I think I also encountered a problem where it was possible to ping only one GUA from Pfsense.
Not really. Windows creates temporary addresses for that very purpose. It's for outgoings connections and is intended to improve an end user's privacy. The address will regularly change so long term tracking of the IP can't be carried out.
Interesting, I didn't know that. But then it's strange that it doesn't happen on pfsense. And it's the same client, I'm just swapping cables in the ethernet controller (between pfsense and OpenWrt).
You can disable the Windows temporary IPv6 address see e.g.:
But for outgoing traffic e.g. for PBR, I use the MAC address, for incoming traffic I use DHCPv6 to handout a static IPv6 lease, so my windows boxes have an Static IPv6 address, a SLAAC IPv6 address and a temporary IPv6 address.
I did a packet capture, most of flags are same, expect RouterPreference.
pfsense sent this:
MessageType: Router Advertisement, 134(0x86)
- RouterAdvertisementFlag:
M: (1.......) Managed address configuration
O: (.1......) Other stateful configuration
A: (..0.....) Not a Mobile IP Home Agent
RouterPreference: (...11...) Reserved,3(0x3)
- PrefixInformation:
PrefixLength: 60 (0x3C)
- Flags: 192 (0xC0)
L: (1.......) On-Link determination allowed
A: (.1......) Autonomous address-configuration
R: (..0.....) Not router Address
S: (...0....) Not a site prefix
P: (....0...) Not a router prefix
Rsv: (.....000)
OpenWrt sent this:
MessageType: Router Advertisement, 134(0x86)

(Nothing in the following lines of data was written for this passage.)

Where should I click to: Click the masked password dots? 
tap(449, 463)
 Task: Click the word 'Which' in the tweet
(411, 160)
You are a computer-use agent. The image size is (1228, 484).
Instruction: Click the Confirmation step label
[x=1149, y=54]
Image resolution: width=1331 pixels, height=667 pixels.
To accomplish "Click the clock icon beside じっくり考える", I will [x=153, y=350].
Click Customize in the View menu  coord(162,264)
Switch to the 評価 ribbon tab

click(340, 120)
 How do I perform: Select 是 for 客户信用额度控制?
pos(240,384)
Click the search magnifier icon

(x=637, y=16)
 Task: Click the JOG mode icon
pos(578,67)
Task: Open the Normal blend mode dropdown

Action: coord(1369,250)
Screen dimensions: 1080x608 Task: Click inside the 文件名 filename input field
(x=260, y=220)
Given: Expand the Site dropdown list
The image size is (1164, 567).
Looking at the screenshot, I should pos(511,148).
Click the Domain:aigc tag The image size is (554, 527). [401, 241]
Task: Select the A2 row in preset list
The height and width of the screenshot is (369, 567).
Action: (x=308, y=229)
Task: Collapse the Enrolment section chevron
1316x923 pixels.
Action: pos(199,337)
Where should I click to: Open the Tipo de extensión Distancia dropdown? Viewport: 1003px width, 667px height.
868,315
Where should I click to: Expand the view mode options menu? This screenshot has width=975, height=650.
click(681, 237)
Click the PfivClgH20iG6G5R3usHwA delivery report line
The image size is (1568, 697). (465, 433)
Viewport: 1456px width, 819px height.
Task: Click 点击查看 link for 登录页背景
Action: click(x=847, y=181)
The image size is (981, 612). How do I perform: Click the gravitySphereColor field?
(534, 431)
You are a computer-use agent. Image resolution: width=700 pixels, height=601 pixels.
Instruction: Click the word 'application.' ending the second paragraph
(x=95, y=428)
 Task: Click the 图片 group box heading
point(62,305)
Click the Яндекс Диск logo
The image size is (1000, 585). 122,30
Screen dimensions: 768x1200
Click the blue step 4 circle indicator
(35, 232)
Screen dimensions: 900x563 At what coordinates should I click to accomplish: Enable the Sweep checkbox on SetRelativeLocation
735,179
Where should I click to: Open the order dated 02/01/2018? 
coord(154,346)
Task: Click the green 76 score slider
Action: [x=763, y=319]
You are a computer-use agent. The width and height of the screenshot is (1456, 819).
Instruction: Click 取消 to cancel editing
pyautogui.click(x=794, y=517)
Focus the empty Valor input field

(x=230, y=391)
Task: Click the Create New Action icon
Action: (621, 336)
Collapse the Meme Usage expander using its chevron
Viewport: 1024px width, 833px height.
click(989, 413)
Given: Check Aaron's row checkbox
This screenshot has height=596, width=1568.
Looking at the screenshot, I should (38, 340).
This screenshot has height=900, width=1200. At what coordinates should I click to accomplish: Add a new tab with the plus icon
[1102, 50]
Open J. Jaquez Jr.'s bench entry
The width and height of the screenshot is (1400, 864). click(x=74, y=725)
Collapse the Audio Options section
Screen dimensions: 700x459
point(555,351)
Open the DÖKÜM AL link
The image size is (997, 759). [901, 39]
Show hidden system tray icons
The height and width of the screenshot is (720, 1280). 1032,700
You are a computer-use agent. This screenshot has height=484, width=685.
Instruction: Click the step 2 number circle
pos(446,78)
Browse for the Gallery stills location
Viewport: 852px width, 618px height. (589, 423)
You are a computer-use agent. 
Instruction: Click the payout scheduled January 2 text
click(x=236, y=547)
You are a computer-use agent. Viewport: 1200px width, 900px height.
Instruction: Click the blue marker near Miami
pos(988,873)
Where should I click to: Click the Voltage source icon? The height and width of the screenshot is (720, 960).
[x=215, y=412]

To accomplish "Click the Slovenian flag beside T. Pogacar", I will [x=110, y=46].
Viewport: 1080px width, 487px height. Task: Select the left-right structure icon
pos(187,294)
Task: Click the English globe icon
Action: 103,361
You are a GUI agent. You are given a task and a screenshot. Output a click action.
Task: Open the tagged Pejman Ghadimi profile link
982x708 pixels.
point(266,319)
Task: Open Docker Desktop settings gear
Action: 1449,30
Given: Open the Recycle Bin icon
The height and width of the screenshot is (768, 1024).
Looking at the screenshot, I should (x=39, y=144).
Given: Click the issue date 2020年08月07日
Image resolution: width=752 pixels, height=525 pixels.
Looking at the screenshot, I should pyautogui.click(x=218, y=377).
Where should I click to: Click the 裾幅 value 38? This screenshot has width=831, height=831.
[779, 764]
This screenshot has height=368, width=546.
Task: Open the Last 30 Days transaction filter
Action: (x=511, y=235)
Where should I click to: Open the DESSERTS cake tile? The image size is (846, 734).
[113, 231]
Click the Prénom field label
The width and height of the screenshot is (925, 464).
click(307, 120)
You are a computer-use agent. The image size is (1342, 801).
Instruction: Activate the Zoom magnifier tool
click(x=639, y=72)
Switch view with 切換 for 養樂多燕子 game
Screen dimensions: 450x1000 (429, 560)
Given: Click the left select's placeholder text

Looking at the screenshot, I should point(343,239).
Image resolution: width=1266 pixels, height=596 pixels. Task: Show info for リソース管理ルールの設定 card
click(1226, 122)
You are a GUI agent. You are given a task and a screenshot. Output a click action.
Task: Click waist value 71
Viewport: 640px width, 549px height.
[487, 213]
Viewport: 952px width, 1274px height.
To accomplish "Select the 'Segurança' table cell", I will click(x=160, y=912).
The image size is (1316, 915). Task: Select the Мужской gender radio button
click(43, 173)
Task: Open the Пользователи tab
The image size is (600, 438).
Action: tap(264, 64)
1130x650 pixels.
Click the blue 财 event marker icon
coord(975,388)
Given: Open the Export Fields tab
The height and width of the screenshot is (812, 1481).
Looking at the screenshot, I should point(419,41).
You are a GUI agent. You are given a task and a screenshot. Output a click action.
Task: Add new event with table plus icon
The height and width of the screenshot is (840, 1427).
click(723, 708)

- RouterAdvertisementFlag:
M: (1.......) Managed address configuration
O: (.1......) Other stateful configuration
A: (..0.....) Not a Mobile IP Home Agent
RouterPreference: (...00...) Medium,0(0x0)
- PrefixInformation:
PrefixLength: 64 (0x40)
- Flags: 192 (0xC0)
L: (1.......) On-Link determination allowed
A: (.1......) Autonomous address-configuration
R: (..0.....) Not router Address
S: (...0....) Not a site prefix
P: (....0...) Not a router prefix
Rsv: (.....000)
But then I noticed a different PrefixLength and realized that SLAAC can only work with a length of 64. But in pfsense I use 60 for its interface (it's a residue from the lab experiments). After I changed the PrefixLength to 64, the client in pfsense also got more GUA addresses, mystery solved.
And there is a problem with the Windows client, once it gets IPv6 from DHCPv6, it remembers it even after rebooting the OS. So when you change the RA flags, it may seem that nothing has changed for the clients, but in fact it is an OS problem and you need to try the new RA flags with the NEW windows client.
(or does anyone know how to flush such an IP ? ipconfig /release6 doesn't help, because the IP appears back when you reconnect the cable)
So the conclusion is: when I changed the RA flags in Openwrt to "O only" and disabled the creation of a Temporary IPv6 address, then the clients only gets one GUA address.